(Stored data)
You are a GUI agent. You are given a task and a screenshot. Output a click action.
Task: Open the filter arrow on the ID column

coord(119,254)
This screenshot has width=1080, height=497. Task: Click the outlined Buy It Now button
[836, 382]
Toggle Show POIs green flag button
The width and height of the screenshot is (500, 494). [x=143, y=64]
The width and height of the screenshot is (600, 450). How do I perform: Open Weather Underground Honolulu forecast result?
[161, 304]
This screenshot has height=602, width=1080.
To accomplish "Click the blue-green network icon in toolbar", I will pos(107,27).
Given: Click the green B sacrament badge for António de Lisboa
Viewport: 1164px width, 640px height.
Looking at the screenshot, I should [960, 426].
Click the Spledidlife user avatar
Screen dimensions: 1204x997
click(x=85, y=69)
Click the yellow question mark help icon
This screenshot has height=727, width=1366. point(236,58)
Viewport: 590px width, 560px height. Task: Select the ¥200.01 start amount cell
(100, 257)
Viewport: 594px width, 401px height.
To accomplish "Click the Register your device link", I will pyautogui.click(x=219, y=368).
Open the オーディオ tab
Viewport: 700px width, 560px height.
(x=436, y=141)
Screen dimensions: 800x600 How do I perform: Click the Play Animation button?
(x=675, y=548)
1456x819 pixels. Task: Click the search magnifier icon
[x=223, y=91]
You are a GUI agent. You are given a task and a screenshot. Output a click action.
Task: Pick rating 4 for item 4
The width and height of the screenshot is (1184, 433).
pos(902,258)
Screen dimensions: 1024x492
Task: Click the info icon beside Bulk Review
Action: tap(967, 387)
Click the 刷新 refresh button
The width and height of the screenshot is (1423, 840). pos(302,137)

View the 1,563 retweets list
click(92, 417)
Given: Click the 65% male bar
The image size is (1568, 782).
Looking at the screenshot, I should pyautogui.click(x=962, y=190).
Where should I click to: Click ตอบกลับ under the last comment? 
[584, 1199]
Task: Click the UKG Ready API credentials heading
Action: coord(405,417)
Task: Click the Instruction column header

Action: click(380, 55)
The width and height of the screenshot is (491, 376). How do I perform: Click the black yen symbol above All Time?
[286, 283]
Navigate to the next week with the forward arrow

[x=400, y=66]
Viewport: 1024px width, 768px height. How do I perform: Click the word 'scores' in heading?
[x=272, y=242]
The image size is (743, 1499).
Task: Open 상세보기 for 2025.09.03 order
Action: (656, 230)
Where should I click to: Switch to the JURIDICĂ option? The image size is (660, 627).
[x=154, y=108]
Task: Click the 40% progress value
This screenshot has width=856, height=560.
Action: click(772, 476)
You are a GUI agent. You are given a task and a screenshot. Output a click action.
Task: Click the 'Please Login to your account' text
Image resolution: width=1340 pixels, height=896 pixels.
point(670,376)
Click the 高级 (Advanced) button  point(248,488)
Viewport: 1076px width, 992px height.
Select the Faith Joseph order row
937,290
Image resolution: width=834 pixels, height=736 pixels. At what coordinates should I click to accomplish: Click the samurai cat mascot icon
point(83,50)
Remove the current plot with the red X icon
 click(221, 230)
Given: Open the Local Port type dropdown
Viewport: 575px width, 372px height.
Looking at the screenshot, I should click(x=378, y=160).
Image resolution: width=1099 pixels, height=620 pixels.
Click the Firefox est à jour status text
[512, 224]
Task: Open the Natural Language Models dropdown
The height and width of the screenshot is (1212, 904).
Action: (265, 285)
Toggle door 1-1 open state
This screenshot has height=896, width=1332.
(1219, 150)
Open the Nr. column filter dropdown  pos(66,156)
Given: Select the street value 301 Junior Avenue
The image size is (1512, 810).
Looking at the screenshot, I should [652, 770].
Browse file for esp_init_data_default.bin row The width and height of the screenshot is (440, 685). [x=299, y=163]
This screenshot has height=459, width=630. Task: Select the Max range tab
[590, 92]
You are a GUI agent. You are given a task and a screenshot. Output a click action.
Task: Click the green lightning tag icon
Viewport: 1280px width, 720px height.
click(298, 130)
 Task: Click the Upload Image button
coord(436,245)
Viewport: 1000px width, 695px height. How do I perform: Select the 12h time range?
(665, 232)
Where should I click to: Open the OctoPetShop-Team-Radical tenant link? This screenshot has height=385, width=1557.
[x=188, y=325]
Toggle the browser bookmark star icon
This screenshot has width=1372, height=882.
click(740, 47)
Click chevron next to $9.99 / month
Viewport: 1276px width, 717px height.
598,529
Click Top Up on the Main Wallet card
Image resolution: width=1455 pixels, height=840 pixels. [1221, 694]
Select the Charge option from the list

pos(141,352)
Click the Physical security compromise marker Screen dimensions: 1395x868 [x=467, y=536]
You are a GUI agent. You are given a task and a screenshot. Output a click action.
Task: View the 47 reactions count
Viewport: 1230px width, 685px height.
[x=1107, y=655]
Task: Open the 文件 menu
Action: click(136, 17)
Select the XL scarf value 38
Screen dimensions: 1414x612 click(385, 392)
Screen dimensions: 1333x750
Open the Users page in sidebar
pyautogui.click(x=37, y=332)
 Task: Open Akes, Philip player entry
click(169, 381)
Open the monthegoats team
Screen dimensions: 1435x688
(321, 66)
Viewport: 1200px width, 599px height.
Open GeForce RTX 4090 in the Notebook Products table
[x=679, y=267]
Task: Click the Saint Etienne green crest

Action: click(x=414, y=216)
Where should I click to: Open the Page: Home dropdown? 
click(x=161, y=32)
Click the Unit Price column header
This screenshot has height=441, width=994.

### [AIM OF THE TASK]
Reproduce exactly, please, only the lines from the start of the data above to the line that contains "Given: Click the 65% male bar", with both ends kept.

### [RESULT FOR THIS TASK]
You are a GUI agent. You are given a task and a screenshot. Output a click action.
Task: Open the filter arrow on the ID column

coord(119,254)
This screenshot has width=1080, height=497. Task: Click the outlined Buy It Now button
[836, 382]
Toggle Show POIs green flag button
The width and height of the screenshot is (500, 494). [x=143, y=64]
The width and height of the screenshot is (600, 450). How do I perform: Open Weather Underground Honolulu forecast result?
[161, 304]
This screenshot has height=602, width=1080.
To accomplish "Click the blue-green network icon in toolbar", I will pos(107,27).
Given: Click the green B sacrament badge for António de Lisboa
Viewport: 1164px width, 640px height.
Looking at the screenshot, I should [960, 426].
Click the Spledidlife user avatar
Screen dimensions: 1204x997
click(x=85, y=69)
Click the yellow question mark help icon
This screenshot has height=727, width=1366. point(236,58)
Viewport: 590px width, 560px height. Task: Select the ¥200.01 start amount cell
(100, 257)
Viewport: 594px width, 401px height.
To accomplish "Click the Register your device link", I will pyautogui.click(x=219, y=368).
Open the オーディオ tab
Viewport: 700px width, 560px height.
(x=436, y=141)
Screen dimensions: 800x600 How do I perform: Click the Play Animation button?
(x=675, y=548)
1456x819 pixels. Task: Click the search magnifier icon
[x=223, y=91]
You are a GUI agent. You are given a task and a screenshot. Output a click action.
Task: Pick rating 4 for item 4
The width and height of the screenshot is (1184, 433).
pos(902,258)
Screen dimensions: 1024x492
Task: Click the info icon beside Bulk Review
Action: tap(967, 387)
Click the 刷新 refresh button
The width and height of the screenshot is (1423, 840). pos(302,137)

View the 1,563 retweets list
click(92, 417)
Given: Click the 65% male bar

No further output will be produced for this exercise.